People experiencing unstable housing
  • Higher prevalence of chronic medical conditions and mortality compared to general population

  • Homeless adults with CKD have higher risk of ESKD and acute care utilization than stably housed counterparts

  • Higher risk of COVID-19 which may exacerbate kidney disease and other chronic conditions

  • Limited access to telehealth which may exacerbate chronic conditions and further increase reliance on acute care

  • Increase testing and isolation of positive cases in shelters

  • Investment in housing for symptomatic and positive cases

  • Extend eviction moratorium

  • Research is needed to determine how COVID-19 will impact health outcomes and mortality among those with unstable housing compared to stably housed populations with kidney disease

  • Research is needed to determine how COVID-19 affects access to nephrology care

  • Research is needed to identify effective nephrology telehealth interventions catered to the unique needs of people experiencing unstable housing

Sex and gender
  • Men have higher risk of progression of kidney failure and mortality from kidney failure

  • Women with CKD are more likely to be a minority, to have low education, and low income

  • Higher burden of caregiving on women

  • Higher morbidity and mortality due to COVID-19 among men

  • Higher socioeconomic and health-care access burden on women

  • Ensure that protective mechanisms for women and girl victims of violence remain accessible

  • Advocacy for increased resources for community programs and policies that protect women

  • Ensure access to sexual and reproductive health services

  • Research is needed to determine etiology for disparate gender data

Racial and ethnic minorities
  • Minorities have higher incidence of renal failure and higher burden of untreated comorbidities than non-Latinx whites

  • Minorities suffer health disparities stemming from structural racism including poverty, crowded living conditions, inadequate access to healthy foods, discrimination, uncertain legal status, poor access to care, and others

  • Minorities are disproportionately affected by COVID-19 which may exacerbate kidney disease and other conditions

  • Inability to social distance due to essential jobs and crowded living environments

  • Limited access to telehealth due to language and technology barriers which may exacerbate disparities in access to nephrology care

  • Improve data on socioeconomic status alongside data disaggregated by race and ethnicity in COVID-19 to guide efforts to allocate resources and reduce exposure

  • Provide culture and language congruent outreach and communication by partnering with trusted community-based organizations and faith leaders

  • Improve contact tracing

  • Expand access to health care

  • Prevention and treatment of comorbidities that increase morbidity and mortality such as metabolic conditions and cardiovascular disease.

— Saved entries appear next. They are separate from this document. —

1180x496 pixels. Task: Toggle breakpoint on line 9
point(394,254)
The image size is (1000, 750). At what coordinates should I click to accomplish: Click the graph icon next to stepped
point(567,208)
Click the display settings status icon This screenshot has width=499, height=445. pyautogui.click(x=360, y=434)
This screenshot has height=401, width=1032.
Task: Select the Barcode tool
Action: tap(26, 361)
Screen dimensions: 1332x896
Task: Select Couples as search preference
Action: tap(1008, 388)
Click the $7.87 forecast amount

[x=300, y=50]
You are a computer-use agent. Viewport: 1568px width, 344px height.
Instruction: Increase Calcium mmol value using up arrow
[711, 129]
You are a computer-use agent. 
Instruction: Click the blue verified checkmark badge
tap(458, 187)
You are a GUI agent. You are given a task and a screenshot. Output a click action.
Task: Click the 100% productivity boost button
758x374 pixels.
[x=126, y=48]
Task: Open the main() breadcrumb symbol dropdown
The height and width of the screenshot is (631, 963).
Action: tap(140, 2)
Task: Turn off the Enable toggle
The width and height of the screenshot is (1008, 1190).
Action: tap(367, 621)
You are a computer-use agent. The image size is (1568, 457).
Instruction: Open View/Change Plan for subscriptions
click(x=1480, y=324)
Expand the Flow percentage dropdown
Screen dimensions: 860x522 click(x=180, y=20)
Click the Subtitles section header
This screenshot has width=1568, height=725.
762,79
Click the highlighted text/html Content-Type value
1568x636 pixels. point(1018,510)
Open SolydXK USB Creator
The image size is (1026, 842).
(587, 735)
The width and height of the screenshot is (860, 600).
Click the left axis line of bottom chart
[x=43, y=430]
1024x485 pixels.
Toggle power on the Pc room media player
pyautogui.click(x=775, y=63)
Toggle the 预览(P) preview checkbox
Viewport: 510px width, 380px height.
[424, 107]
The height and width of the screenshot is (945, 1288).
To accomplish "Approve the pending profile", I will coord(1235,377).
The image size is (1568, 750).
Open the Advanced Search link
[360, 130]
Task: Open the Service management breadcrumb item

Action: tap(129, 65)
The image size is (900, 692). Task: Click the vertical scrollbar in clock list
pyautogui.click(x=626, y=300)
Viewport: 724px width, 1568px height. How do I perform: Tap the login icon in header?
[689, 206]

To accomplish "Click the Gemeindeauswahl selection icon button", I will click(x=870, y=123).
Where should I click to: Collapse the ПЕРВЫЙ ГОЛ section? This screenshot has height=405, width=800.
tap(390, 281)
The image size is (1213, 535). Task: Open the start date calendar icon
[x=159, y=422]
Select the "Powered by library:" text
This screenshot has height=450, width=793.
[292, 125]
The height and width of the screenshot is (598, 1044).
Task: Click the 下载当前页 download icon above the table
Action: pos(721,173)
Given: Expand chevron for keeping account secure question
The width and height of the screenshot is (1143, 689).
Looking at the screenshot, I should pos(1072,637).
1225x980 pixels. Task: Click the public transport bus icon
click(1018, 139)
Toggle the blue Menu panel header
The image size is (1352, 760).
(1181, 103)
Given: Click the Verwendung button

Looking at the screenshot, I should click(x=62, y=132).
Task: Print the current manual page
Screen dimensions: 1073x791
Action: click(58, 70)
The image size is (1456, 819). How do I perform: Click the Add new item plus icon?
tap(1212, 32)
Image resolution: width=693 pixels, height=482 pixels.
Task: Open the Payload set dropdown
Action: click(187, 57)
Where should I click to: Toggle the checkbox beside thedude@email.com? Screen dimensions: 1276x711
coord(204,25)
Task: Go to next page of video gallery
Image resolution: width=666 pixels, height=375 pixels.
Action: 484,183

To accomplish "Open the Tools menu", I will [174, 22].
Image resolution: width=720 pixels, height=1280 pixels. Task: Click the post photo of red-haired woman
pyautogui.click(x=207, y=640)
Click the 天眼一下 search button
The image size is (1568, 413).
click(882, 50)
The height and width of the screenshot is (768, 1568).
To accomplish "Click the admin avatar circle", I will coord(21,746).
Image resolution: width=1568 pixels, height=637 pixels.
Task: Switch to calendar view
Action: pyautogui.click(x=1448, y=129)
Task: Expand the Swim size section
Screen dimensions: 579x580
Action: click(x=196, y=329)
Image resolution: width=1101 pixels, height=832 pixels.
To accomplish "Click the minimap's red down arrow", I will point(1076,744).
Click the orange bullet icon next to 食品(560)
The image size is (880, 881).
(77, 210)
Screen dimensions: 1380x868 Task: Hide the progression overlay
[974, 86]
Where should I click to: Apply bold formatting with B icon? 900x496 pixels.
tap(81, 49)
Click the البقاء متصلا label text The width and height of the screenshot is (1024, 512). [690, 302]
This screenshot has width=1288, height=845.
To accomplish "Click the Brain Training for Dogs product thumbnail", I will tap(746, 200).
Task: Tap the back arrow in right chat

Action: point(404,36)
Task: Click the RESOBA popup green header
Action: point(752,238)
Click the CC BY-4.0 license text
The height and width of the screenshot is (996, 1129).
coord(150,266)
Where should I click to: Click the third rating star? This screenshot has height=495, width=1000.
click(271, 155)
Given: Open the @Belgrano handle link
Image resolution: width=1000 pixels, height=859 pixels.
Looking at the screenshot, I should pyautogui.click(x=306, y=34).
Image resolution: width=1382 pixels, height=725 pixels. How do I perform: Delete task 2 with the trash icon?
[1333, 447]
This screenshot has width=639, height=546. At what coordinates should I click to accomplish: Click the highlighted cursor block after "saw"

People who are refugees, immigrants, and undocumented
  • Limited access to primary and nephrology care, increased reliance on acute care

  • In most US states, ESKD patients rely on emergency-only dialysis, which is associated with higher morbidity and mortality

  • Higher risk of COVID-19 exposure which may exacerbate kidney disease and other conditions

  • Limited access to telehealth due to language and technology barriers which may exacerbate disparities in access to nephrology care

  • Suspension of the Public Charge Rule

  • Suspension of immigration enforcement

  • Improve disaster relief assistance for immigrants who are ineligible for most forms of pandemic assistance

  • Expand access to COVID-19 care by modifying the Emergency Medicaid definition

  • Expand access to kidney replacement therapy by modifying the Emergency Medicaid definition

  • Research is needed to determine how COVID-19 will affect outcomes among those receiving emergency-only dialysis

  • Research is needed to determine how COVID-19 will impact access to nephrology care for this population

  • Research is needed to identify effective nephrology telehealth interventions that are culturally responsive and language congruent

Abbreviations: CKD, chronic kidney disease; COVID-19, Coronavirus Disease 2019; ESKD, end-stage kidney disease.